A Response from Clive Hamilton, professor of public ethics at the Centre for Applied Philosophy and Public Ethics, a joint center of Charles Sturt University and the University of Melbourne
The ecomoderns’ techno-fetishism is possible only because they don’t think about politics. It is true that thinking about the politics of climate change is depressing. For those who “embrace an optimistic view toward human capacities and the future,” the easiest path is to ignore the messy world of politics and focus one’s gaze on humankind’s amazing technological achievements.
And so in the manifesto, which tells a story of how we got here and where we should go, there is no mention of the forces, national and international, that have given us rising carbon dioxide concentrations, acidifying oceans and all the rest. We look in vain to find reference to the proven power of corporations and lobbyists to stop environmental laws, or to the total victory of money politics in the United States, now entrenched after Citizens United. Exxon and organized denialism do not appear even between the lines.
For the ecomoderns, the story of the past and the story of the future revolve around one thing: “Meaningful climate mitigation is fundamentally a technological challenge.” It’s an entire historiography in which the human relationship to the natural world depends essentially on human ingenuity and entrepreneurship. It is not kings, presidents, proletarians or generals who make history — but rather scientists, inventors and engineers, and it is they who will save us.

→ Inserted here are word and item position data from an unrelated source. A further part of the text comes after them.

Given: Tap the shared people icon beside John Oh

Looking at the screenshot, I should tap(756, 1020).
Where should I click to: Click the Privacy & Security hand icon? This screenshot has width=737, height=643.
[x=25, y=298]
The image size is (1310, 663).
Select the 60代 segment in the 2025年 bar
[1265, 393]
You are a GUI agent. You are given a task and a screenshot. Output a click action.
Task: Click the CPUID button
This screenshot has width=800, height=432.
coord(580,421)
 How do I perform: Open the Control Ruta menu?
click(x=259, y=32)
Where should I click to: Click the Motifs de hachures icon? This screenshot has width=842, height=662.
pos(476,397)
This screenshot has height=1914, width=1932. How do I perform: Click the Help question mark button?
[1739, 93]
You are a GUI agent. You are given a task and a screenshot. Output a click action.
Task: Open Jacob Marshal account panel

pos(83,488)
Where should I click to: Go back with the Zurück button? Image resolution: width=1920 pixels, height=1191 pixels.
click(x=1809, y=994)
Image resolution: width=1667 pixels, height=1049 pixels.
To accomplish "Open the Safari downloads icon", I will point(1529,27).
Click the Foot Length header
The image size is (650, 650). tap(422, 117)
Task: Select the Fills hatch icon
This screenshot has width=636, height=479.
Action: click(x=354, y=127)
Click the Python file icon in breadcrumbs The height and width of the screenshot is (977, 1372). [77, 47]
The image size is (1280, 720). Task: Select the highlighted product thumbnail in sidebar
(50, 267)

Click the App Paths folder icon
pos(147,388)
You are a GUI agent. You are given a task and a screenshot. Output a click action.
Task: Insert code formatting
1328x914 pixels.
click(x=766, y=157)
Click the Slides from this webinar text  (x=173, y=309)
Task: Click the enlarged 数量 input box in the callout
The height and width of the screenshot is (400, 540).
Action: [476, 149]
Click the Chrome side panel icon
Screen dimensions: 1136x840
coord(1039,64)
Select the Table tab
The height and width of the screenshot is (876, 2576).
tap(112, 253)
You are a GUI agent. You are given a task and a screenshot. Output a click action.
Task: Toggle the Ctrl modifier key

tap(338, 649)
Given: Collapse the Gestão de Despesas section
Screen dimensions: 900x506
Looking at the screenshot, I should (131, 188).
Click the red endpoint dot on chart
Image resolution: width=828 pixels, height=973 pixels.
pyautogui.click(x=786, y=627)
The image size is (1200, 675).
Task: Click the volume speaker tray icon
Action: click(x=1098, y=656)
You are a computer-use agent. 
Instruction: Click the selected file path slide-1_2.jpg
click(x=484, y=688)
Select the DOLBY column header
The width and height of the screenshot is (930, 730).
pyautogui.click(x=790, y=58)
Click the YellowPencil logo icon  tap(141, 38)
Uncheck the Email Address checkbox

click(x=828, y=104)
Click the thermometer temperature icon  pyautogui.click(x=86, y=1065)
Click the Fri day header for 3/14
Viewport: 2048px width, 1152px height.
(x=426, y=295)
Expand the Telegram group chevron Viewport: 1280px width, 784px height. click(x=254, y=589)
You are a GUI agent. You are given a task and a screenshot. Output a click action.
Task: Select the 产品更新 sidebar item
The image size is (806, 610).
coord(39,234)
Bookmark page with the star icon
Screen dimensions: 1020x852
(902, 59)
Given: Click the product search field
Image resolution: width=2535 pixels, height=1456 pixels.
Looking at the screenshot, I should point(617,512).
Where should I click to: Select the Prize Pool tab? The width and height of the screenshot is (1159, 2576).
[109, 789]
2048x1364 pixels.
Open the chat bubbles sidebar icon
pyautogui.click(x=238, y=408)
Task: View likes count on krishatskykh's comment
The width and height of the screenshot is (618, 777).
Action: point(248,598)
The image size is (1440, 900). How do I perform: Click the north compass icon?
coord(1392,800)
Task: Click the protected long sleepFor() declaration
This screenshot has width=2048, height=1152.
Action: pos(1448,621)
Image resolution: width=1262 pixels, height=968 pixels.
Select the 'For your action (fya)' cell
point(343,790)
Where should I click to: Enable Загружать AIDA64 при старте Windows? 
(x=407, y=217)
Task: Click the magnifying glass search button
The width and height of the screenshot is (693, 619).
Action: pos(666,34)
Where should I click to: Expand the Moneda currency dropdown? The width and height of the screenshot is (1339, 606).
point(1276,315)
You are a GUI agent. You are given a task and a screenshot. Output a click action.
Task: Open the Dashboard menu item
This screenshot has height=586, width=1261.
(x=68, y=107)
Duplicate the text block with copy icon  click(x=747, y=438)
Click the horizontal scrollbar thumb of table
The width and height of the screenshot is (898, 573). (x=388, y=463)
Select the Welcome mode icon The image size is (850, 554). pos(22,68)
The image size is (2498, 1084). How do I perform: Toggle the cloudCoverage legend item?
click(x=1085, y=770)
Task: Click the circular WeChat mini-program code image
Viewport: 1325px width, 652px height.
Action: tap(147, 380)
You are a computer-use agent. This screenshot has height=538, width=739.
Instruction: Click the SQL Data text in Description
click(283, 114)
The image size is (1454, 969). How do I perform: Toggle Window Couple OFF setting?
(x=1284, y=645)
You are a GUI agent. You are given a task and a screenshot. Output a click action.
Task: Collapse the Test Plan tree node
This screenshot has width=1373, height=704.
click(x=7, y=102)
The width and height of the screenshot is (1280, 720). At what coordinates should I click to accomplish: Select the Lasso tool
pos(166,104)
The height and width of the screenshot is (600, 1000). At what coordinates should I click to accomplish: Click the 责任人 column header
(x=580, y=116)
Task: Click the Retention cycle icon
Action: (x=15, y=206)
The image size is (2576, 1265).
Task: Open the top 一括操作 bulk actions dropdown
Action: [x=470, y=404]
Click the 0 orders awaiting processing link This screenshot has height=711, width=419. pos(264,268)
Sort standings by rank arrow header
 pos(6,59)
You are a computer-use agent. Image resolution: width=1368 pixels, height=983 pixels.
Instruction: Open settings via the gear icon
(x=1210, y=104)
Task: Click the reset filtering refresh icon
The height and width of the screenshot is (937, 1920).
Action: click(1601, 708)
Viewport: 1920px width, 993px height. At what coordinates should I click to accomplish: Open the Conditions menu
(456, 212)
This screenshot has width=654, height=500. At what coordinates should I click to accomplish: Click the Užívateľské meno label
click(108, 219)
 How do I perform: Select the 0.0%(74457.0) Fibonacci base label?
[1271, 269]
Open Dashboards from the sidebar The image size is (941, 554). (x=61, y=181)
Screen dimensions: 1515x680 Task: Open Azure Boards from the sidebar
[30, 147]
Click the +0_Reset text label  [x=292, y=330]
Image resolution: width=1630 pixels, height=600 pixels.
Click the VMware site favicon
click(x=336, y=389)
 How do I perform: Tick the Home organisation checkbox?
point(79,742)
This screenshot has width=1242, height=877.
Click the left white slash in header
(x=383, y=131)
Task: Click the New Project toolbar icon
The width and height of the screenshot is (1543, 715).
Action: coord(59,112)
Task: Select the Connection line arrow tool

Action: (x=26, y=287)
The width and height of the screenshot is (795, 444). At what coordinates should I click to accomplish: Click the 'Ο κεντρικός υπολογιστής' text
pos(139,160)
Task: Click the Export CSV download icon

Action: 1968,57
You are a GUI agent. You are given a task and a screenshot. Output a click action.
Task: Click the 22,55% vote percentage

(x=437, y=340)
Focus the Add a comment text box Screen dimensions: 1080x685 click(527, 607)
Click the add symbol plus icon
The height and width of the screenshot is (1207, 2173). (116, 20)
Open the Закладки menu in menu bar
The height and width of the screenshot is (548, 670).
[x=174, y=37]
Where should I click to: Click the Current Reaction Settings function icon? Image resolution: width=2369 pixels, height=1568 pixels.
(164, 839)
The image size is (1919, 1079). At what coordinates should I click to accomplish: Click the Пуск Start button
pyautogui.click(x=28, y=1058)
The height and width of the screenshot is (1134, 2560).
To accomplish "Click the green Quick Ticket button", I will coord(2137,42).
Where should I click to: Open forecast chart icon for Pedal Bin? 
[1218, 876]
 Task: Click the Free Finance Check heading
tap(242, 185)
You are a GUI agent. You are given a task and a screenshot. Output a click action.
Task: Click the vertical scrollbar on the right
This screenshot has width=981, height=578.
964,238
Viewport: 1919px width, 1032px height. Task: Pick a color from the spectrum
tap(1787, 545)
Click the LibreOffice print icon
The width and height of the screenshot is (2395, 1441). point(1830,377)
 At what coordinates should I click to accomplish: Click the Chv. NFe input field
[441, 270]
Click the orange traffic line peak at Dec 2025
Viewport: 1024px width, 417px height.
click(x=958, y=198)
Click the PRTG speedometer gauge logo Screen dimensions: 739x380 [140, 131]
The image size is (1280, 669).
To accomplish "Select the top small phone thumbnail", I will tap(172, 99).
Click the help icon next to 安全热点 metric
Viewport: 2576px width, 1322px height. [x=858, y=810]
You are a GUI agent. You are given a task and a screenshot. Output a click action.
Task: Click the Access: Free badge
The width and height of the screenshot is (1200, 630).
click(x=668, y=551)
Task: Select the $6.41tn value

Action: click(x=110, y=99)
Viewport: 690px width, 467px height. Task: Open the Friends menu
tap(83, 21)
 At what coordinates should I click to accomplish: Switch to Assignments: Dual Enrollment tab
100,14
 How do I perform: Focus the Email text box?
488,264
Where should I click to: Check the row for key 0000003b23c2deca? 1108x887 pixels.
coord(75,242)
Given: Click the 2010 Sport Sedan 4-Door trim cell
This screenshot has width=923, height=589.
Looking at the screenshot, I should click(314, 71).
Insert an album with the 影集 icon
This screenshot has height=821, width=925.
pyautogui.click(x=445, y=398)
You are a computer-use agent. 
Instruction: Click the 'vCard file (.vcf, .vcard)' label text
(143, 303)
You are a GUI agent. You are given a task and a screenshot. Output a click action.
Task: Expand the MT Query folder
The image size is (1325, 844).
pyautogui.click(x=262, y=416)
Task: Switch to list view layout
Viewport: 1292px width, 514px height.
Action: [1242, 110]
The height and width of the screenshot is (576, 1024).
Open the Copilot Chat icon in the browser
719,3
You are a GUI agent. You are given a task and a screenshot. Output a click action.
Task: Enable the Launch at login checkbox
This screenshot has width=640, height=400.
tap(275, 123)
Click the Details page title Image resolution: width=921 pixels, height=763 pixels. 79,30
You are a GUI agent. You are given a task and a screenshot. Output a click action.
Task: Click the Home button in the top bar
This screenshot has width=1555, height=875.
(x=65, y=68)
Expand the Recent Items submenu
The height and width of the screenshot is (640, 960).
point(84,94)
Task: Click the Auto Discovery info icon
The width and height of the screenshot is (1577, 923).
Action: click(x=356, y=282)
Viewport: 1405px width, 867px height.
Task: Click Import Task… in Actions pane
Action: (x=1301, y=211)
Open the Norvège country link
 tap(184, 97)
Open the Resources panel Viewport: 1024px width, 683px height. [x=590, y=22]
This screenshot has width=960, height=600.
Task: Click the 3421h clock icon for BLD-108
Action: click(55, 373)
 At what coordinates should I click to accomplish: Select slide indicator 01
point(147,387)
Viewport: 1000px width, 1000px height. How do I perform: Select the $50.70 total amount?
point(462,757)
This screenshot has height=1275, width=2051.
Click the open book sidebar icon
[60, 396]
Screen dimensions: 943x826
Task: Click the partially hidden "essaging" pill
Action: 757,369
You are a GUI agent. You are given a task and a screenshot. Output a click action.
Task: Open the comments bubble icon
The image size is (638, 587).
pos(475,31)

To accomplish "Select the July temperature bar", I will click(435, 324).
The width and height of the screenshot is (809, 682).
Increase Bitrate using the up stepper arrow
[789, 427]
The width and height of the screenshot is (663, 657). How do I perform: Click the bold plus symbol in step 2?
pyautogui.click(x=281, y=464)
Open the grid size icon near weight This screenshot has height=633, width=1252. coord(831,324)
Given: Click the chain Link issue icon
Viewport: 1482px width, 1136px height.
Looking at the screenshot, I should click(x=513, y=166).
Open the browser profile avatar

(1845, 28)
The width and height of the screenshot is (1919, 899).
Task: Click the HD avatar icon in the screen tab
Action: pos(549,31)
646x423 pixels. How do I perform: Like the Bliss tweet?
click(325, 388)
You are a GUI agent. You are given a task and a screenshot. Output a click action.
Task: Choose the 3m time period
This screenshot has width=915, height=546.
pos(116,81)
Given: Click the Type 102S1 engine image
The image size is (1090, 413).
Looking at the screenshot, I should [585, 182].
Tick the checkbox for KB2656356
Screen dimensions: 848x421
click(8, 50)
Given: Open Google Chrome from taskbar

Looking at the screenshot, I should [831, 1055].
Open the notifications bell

If you believe that solving the climate change problem “is fundamentally a technological challenge,” then we are in this mess not because of the power of the fossil fuel lobby, not because of the influence of the campaign of denial, not because of money politics, not because persuading consumers to accept a price on carbon seems too hard, and not because getting international cooperation has been fraught. No, we are in this mess because technology has not evolved quickly enough to avoid it.